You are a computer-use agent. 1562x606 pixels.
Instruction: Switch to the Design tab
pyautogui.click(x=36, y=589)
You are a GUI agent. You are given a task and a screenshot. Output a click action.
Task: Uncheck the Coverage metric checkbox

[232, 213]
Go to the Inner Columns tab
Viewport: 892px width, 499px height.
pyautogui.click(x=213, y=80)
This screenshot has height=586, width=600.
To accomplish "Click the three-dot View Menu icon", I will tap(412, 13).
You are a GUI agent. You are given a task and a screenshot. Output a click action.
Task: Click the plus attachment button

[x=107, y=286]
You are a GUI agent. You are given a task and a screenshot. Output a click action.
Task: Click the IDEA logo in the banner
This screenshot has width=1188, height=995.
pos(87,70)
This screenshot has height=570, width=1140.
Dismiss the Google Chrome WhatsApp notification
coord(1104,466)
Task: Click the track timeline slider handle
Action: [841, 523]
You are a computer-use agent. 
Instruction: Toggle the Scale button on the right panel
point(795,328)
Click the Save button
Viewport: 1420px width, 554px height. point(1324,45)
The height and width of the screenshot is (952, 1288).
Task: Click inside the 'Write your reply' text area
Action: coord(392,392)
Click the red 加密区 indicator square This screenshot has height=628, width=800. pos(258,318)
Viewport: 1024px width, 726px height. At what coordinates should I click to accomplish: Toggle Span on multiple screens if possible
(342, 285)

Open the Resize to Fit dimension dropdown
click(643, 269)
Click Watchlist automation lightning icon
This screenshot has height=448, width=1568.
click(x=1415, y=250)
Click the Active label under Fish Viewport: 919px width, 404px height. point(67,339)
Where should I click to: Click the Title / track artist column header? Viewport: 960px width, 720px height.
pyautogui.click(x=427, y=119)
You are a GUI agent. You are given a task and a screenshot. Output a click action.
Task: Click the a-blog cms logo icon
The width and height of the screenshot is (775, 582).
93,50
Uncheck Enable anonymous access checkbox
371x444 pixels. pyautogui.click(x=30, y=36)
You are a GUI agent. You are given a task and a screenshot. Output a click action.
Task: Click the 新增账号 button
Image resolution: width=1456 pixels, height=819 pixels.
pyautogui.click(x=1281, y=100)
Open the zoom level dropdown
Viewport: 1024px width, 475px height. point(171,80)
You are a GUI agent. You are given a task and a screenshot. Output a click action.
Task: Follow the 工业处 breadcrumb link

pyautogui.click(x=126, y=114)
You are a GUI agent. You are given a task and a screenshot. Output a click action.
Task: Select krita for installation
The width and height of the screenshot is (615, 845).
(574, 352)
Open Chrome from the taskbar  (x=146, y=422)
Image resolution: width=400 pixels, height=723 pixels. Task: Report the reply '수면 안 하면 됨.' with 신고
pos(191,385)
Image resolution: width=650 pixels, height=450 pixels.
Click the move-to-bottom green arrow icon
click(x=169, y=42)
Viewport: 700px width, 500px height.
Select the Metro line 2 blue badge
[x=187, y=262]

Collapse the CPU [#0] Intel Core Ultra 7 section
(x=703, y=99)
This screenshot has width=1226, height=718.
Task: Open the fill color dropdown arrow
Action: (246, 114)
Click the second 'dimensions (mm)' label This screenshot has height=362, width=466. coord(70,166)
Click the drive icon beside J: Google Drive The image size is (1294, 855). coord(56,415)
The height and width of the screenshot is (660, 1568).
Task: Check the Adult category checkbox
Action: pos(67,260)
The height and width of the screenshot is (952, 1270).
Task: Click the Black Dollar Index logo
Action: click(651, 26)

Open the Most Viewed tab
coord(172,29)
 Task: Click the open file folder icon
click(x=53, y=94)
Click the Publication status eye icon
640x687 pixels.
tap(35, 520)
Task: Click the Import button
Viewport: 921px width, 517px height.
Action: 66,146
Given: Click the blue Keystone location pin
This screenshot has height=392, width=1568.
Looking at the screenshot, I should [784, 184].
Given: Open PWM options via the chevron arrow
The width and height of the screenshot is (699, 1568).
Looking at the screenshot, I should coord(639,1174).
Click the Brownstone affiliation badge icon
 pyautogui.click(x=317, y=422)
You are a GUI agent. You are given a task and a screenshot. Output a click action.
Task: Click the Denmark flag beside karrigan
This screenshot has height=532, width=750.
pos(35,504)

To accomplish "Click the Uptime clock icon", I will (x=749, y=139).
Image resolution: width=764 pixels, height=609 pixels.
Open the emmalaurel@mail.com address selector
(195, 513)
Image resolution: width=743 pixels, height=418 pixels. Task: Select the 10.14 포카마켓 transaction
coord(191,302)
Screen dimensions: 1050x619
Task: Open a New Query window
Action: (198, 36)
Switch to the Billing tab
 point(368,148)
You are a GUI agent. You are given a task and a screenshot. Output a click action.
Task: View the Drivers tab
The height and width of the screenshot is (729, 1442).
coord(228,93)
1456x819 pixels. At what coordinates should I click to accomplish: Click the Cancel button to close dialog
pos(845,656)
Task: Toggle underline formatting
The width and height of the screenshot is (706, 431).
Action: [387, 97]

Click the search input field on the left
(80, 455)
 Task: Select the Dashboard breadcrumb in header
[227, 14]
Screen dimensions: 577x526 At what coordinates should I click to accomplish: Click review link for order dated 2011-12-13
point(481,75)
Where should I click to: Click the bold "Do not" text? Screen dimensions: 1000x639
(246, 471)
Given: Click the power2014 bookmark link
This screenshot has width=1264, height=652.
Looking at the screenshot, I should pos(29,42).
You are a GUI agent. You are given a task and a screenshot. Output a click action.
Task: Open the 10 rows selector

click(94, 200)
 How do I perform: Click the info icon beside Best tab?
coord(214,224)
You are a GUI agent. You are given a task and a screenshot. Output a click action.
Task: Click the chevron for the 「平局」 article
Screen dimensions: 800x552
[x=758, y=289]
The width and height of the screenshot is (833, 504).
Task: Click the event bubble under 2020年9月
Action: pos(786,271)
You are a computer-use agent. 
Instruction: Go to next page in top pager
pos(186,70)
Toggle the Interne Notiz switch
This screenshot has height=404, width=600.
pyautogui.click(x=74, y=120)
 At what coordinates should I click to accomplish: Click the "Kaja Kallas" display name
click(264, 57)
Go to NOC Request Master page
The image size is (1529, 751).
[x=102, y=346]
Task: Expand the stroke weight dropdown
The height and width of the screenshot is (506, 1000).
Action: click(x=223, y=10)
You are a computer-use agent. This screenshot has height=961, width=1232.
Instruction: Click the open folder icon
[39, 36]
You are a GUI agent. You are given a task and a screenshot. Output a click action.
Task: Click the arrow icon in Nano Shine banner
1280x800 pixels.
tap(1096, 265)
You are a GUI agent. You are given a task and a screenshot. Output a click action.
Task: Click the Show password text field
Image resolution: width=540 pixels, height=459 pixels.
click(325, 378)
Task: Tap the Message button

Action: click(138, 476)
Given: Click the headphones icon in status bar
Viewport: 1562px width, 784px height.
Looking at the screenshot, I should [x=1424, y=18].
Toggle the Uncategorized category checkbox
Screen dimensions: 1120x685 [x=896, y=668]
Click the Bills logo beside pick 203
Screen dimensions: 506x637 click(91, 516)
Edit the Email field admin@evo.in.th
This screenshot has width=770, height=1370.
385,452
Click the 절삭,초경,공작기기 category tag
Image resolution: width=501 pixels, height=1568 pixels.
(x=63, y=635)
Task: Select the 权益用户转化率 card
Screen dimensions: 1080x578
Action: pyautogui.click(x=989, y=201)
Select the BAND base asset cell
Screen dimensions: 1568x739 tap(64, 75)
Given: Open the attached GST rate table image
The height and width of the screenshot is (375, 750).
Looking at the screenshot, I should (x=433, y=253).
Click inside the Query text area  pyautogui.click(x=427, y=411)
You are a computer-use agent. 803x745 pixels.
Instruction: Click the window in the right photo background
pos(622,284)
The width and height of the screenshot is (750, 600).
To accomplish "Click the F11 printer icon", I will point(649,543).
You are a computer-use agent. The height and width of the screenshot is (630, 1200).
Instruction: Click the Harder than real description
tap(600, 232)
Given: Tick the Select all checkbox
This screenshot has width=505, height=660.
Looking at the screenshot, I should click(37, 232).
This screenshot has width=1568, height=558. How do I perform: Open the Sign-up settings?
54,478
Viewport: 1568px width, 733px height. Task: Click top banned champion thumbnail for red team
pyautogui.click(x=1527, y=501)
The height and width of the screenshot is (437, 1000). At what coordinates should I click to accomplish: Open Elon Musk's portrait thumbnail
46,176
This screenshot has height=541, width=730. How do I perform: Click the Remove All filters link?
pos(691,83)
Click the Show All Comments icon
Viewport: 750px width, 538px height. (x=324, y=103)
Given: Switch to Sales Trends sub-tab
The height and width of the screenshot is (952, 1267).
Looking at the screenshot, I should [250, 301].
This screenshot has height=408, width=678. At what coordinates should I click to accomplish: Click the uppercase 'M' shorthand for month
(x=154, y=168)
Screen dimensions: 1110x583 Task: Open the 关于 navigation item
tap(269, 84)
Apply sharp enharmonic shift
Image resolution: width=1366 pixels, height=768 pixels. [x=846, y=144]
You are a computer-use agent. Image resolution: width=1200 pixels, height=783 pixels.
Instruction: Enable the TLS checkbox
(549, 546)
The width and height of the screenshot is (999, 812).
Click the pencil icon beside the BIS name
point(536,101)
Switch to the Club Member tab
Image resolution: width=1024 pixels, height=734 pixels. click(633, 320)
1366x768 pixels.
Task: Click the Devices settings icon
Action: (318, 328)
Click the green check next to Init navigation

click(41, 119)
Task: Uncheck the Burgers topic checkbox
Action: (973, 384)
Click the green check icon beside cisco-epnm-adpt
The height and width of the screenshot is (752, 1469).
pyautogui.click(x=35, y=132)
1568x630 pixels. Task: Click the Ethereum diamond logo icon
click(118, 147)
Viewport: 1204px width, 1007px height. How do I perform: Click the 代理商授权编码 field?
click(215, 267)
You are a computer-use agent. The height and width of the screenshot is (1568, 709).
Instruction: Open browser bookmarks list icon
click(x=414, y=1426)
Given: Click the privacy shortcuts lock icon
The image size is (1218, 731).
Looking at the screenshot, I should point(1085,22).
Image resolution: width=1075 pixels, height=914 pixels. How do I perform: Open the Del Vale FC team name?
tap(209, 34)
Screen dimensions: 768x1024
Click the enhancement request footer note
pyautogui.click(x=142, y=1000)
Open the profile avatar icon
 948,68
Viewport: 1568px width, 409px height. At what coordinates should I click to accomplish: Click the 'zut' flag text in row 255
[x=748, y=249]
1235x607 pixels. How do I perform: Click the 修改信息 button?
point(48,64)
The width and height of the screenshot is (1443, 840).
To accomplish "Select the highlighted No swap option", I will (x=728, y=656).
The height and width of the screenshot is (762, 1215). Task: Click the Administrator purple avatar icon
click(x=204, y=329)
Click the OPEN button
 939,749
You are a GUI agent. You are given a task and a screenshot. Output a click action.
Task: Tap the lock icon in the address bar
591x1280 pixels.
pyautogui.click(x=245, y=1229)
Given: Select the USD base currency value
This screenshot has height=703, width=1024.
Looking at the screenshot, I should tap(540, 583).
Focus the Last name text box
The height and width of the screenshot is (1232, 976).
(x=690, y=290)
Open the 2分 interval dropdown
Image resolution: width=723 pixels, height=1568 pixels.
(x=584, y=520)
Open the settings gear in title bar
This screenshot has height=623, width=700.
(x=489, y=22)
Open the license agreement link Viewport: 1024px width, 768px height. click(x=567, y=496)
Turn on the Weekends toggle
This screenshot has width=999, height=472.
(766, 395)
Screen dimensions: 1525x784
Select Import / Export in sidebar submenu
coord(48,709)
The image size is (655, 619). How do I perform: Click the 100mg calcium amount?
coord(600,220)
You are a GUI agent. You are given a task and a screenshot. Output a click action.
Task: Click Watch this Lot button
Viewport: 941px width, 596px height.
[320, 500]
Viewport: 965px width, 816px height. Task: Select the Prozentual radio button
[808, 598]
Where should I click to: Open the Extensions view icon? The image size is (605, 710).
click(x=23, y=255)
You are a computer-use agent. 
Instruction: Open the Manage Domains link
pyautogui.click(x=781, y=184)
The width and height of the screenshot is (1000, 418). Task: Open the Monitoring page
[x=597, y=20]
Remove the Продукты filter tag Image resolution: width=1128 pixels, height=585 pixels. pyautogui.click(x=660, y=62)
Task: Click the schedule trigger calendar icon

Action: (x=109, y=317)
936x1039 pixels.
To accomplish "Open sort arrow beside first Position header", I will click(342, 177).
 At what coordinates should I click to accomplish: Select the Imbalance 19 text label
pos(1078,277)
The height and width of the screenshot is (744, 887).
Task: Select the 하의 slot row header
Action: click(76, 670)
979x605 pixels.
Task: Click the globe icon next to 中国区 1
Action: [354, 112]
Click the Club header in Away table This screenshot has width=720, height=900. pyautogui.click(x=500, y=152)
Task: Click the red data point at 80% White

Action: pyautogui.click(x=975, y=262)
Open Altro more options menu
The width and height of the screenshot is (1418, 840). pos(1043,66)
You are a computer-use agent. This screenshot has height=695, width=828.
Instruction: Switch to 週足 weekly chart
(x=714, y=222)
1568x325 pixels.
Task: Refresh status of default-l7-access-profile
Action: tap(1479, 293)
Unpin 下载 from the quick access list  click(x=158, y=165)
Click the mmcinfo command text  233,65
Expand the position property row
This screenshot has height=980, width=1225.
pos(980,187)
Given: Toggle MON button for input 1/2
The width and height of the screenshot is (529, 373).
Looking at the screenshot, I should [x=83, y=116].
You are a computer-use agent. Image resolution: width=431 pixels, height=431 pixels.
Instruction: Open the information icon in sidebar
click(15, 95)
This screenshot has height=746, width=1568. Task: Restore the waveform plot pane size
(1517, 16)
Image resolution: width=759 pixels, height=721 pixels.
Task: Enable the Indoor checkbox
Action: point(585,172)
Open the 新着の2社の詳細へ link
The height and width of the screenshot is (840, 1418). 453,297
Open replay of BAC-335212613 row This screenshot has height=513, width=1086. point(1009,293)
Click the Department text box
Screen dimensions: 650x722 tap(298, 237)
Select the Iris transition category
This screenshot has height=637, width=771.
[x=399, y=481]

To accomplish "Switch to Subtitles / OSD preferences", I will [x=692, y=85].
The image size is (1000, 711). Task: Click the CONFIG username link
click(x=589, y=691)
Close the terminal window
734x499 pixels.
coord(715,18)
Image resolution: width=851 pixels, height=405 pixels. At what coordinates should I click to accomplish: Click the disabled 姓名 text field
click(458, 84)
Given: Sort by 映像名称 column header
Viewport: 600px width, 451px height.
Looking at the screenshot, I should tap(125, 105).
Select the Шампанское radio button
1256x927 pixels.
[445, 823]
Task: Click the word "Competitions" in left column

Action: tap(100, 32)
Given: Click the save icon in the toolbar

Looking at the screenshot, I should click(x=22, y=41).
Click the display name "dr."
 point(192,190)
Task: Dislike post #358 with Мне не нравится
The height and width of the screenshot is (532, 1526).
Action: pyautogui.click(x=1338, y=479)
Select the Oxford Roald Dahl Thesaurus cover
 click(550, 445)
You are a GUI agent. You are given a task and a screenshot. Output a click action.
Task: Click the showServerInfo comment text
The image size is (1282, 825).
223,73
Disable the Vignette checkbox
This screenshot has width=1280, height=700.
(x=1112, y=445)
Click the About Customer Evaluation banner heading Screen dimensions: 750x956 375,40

TASK TO CARRY OUT: Lines above that have "from": copy each of them.

RESULT FOR THIS TASK:
Open Chrome from the taskbar  (x=146, y=422)
Unpin 下载 from the quick access list  click(x=158, y=165)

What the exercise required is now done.